In the ensuing exchange, Domino made
it clear that while she might be estranged from the Church, she would no more
brook criticism of its mediators than Skeeter Washington, in exile from New
York, would accept insult to the Yankees. In the absence of an urgent ax to
grind, Switters was happy to shut up and let her get on with her chronicle.

The Vatican fathers did not
officially abolish the Order of St. Pachomius—an act that might have engendered
bad publicity—but in the hope of drying it up, they quietly reduced its budget
by two-thirds. A necessary economic move, they said. Then, they sold the
Pachomian compound to the Jordanian military. If the sisterhood was to survive,
it would have to arrange private subsidy. Amazingly enough, it did, although by
the time Croetine found the Lebanese businessman who offered her a small oasis
in neighboring Syria (he’d scored it as part of a real estate deal but could
make scant use of it himself, the oasis being quite out of the way and he being
quite Jewish), most of her sisters had moved on to other places, other orders.
Undaunted, she returned to Europe, recruited a handful of new members,
including her niece, Simone Thiry, and led them to the Syrian desert in 1983.

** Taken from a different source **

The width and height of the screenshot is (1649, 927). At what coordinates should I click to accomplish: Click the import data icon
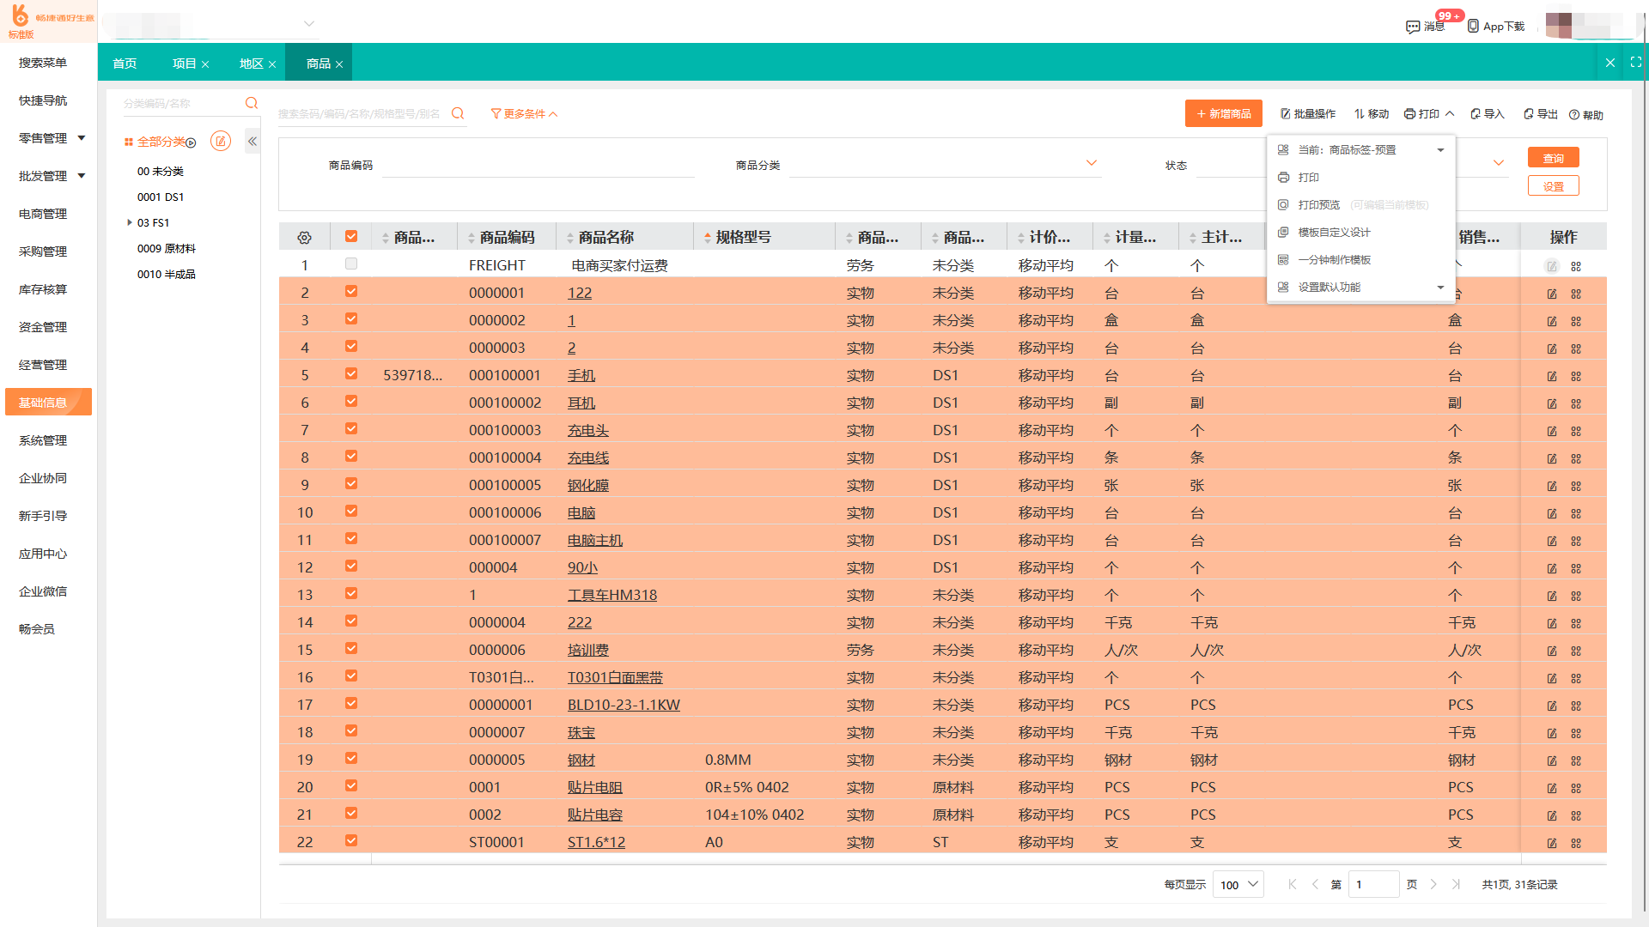[1485, 113]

“We’ve been here ever since. Nine of
us in all. Nine mavericks. Once we were settled, my aunt informed us that she
was henceforth to be called ‘Masked Beauty’ and that each of us was also to be
renamed. She asked us each to remember the name that as a child we would have
preferred to the one our parents had given us. Most children have such a wish
name, do you know? Well, we got five Marias and three Theresas—and Masked
Beauty shouted, ‘No no no! Not the name of your heroine, the woman you were
taught to most admire, but your dream name, your whisper name, the one you
called yourself when you pretended alone in your room to be somebody else.’
Okay, we tried again, and we still got a couple of Marias. So, we have Maria
Une, who first spoke to you at the gate, and Maria Deux. We have also Pippi,
ZuZu, Mustang Sally, Fannie, and Bob.”

“Bob?”

“You’ll have to ask her.”

“What about Domino?”

“I was lazy and just remembered my
nickname from high school in Philadelphia.”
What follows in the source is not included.